Task details:
From the data below, copy exactly the lines that lie between the one holding "Viewport: 1280px width, 800px height." and the one holding "Select the For Business owners tab", including both, and nothing more.

*** Opening of Stored data ***

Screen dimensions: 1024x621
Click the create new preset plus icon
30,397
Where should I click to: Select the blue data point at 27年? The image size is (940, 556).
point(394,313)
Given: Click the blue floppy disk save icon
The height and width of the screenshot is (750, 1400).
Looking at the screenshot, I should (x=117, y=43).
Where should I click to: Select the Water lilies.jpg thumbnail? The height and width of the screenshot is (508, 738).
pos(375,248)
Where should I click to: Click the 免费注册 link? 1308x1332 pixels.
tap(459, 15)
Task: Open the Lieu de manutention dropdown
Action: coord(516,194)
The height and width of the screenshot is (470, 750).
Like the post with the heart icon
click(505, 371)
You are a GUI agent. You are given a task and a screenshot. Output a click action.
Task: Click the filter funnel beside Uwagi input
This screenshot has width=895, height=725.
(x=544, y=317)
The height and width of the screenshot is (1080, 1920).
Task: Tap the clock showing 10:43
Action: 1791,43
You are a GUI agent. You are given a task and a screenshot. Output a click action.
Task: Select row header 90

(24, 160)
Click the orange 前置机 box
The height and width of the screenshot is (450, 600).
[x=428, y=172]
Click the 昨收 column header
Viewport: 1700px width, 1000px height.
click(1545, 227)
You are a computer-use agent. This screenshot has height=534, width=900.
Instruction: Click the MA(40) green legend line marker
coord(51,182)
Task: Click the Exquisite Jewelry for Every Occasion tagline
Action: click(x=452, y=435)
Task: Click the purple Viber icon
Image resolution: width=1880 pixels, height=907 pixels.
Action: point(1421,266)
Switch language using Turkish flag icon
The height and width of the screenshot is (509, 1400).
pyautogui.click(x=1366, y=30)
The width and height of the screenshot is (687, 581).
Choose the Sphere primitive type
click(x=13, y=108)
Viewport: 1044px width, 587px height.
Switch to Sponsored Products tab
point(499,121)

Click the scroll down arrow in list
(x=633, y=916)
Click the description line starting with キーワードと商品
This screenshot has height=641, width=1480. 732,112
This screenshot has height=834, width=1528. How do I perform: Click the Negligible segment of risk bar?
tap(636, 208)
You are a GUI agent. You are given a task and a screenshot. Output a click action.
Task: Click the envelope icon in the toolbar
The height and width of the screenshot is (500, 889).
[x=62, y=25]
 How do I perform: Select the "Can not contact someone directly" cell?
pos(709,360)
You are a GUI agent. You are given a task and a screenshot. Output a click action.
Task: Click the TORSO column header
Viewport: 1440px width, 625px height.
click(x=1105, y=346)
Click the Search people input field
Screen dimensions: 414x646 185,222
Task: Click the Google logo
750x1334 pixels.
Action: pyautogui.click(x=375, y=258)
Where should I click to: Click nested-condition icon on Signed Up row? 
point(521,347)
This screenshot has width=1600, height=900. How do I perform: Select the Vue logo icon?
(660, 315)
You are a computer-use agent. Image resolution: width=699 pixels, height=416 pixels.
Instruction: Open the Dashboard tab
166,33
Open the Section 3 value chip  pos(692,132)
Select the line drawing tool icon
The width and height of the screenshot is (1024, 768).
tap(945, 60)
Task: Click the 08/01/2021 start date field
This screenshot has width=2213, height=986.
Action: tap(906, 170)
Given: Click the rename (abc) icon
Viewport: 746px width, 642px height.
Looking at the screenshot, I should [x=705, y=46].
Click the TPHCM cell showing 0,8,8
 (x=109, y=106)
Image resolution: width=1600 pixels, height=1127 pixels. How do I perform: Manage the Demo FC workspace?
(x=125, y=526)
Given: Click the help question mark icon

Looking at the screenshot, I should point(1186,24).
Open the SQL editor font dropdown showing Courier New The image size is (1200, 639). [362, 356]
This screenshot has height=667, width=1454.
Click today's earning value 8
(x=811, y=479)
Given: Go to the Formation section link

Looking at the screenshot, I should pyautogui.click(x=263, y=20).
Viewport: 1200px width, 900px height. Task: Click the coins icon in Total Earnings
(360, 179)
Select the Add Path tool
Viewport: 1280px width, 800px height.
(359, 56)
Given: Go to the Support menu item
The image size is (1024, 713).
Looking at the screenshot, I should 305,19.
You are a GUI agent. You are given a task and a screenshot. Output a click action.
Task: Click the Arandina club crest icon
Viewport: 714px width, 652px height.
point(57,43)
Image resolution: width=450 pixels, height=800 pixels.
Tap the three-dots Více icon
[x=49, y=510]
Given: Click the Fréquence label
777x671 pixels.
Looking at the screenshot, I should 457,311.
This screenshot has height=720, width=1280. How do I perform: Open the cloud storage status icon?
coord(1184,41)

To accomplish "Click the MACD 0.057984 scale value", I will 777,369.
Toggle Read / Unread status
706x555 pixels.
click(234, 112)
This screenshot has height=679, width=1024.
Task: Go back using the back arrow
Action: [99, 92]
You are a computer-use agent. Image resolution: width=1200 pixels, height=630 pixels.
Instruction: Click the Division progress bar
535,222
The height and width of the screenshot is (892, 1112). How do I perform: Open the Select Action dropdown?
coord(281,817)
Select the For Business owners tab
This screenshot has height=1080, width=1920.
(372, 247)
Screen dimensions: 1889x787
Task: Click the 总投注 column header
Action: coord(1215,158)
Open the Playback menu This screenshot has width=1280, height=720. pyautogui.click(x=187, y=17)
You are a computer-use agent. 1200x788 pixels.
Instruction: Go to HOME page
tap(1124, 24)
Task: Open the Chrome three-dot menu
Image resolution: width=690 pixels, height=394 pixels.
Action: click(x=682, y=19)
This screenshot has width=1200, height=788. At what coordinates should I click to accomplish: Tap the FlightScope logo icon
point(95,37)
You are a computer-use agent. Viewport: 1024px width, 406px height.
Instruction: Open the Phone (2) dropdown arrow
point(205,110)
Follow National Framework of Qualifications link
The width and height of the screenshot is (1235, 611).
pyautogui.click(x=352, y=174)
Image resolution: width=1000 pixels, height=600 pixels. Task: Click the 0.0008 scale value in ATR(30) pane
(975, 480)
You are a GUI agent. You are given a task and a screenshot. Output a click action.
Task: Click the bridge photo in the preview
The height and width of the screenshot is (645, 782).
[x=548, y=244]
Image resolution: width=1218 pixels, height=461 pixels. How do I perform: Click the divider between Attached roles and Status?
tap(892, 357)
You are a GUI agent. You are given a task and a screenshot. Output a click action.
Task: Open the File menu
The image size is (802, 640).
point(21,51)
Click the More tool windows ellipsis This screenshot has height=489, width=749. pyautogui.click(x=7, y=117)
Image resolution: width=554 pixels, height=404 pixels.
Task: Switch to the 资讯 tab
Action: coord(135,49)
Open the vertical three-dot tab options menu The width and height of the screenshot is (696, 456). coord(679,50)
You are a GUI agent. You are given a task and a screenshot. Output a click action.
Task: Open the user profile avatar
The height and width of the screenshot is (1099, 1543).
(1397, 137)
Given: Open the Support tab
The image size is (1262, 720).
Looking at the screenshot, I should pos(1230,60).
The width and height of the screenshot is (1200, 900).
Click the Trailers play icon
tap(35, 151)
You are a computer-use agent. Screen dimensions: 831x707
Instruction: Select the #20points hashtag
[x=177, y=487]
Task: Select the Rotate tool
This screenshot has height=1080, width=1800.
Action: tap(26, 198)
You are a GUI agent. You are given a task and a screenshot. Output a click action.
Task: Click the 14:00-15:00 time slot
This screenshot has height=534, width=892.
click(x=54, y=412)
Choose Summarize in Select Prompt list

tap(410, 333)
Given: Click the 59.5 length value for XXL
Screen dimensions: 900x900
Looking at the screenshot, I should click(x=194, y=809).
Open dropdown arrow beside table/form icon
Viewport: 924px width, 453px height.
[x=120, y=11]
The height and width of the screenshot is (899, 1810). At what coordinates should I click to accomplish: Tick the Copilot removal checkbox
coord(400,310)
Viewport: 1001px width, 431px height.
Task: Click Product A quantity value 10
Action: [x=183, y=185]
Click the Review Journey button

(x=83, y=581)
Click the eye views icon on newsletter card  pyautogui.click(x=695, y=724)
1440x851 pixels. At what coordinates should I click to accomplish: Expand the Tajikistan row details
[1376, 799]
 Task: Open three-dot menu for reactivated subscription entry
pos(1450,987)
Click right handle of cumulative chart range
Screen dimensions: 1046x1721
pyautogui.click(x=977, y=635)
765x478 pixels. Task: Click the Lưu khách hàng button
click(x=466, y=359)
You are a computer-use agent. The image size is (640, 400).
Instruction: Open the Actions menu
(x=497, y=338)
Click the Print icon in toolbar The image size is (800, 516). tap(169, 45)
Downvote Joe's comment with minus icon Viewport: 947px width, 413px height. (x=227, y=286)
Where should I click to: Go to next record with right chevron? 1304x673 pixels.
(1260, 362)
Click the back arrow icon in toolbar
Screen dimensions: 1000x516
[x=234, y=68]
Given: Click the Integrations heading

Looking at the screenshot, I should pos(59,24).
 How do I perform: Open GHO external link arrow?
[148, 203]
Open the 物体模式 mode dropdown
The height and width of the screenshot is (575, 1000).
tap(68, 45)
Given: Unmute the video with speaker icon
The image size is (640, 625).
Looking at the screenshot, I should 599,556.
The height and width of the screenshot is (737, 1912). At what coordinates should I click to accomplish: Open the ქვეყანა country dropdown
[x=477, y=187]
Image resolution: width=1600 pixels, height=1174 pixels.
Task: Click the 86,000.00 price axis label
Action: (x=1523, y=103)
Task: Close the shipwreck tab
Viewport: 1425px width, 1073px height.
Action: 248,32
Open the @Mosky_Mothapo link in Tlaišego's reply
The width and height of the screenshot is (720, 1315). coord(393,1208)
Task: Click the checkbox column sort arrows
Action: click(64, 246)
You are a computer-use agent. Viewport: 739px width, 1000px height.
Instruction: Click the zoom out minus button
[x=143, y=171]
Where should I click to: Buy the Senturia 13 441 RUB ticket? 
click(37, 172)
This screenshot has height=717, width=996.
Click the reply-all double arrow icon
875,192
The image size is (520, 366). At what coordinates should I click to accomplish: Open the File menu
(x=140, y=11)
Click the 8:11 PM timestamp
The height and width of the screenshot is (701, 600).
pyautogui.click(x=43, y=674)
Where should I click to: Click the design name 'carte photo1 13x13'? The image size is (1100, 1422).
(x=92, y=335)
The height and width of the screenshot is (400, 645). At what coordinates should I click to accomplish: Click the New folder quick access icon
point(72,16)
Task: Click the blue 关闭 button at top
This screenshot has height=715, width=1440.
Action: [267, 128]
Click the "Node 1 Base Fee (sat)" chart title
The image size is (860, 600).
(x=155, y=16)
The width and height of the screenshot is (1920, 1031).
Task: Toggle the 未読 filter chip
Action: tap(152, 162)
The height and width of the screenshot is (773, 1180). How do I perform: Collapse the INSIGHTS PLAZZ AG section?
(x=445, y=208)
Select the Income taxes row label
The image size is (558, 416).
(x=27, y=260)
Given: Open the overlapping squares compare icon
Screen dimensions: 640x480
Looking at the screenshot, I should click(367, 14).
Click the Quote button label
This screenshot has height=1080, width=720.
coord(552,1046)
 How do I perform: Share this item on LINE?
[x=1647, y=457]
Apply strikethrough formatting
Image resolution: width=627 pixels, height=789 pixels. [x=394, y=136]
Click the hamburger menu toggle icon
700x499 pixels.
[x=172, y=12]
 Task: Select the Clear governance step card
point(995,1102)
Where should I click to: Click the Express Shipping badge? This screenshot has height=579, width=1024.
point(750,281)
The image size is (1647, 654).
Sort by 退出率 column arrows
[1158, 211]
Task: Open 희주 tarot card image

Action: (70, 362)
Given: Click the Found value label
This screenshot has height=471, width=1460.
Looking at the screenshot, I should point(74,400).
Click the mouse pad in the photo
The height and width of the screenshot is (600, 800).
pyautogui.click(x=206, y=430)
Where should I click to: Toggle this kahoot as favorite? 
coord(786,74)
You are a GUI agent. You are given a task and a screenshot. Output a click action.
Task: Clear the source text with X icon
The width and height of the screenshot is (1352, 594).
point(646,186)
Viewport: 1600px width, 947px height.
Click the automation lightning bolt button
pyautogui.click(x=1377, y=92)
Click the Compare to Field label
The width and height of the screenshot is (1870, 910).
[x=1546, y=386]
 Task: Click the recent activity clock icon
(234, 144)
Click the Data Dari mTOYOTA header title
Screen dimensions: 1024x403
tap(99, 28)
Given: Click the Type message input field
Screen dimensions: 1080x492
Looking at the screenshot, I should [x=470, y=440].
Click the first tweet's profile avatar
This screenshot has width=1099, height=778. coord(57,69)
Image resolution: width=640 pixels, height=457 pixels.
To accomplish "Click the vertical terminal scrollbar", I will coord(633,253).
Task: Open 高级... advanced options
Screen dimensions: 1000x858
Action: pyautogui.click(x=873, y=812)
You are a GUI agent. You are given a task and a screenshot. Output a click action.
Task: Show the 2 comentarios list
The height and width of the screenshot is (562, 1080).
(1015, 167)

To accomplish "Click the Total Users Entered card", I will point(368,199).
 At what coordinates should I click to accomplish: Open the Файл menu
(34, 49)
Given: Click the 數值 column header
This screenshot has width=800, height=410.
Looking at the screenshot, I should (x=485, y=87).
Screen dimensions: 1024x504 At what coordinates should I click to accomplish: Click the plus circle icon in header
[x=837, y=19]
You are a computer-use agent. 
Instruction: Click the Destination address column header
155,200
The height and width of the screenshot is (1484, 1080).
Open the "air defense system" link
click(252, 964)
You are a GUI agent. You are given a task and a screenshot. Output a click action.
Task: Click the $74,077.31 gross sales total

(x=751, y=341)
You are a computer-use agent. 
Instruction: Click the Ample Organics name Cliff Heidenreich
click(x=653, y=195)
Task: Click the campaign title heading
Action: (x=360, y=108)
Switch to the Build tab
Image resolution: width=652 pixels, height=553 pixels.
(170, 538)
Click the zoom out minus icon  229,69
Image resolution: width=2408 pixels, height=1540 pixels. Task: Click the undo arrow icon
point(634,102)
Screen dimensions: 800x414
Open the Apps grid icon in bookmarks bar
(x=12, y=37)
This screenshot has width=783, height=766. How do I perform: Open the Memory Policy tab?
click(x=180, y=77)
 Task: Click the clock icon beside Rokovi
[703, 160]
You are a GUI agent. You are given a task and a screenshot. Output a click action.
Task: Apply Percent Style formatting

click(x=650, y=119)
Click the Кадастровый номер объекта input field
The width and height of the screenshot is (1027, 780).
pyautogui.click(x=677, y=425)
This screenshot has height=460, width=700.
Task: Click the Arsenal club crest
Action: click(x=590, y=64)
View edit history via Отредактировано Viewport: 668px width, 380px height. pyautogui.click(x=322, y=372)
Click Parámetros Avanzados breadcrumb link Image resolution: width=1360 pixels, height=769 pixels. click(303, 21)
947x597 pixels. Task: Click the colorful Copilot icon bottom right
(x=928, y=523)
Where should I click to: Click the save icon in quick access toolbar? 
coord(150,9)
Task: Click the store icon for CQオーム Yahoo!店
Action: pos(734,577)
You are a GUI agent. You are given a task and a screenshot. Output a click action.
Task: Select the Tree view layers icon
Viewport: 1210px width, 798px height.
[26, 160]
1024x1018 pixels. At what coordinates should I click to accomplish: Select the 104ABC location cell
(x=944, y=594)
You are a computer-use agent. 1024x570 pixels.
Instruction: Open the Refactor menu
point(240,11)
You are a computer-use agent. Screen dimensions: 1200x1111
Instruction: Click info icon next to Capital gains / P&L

*** Close of Stored data ***

Solution:
Viewport: 1280px width, 800px height.
(359, 56)
Given: Go to the Support menu item
The image size is (1024, 713).
Looking at the screenshot, I should 305,19.
You are a GUI agent. You are given a task and a screenshot. Output a click action.
Task: Click the Arandina club crest icon
Viewport: 714px width, 652px height.
point(57,43)
Image resolution: width=450 pixels, height=800 pixels.
Tap the three-dots Více icon
[x=49, y=510]
Given: Click the Fréquence label
777x671 pixels.
Looking at the screenshot, I should 457,311.
This screenshot has height=720, width=1280. How do I perform: Open the cloud storage status icon?
coord(1184,41)

To accomplish "Click the MACD 0.057984 scale value", I will 777,369.
Toggle Read / Unread status
706x555 pixels.
click(234, 112)
This screenshot has height=679, width=1024.
Task: Go back using the back arrow
Action: [99, 92]
You are a computer-use agent. Image resolution: width=1200 pixels, height=630 pixels.
Instruction: Click the Division progress bar
535,222
The height and width of the screenshot is (892, 1112). How do I perform: Open the Select Action dropdown?
coord(281,817)
Select the For Business owners tab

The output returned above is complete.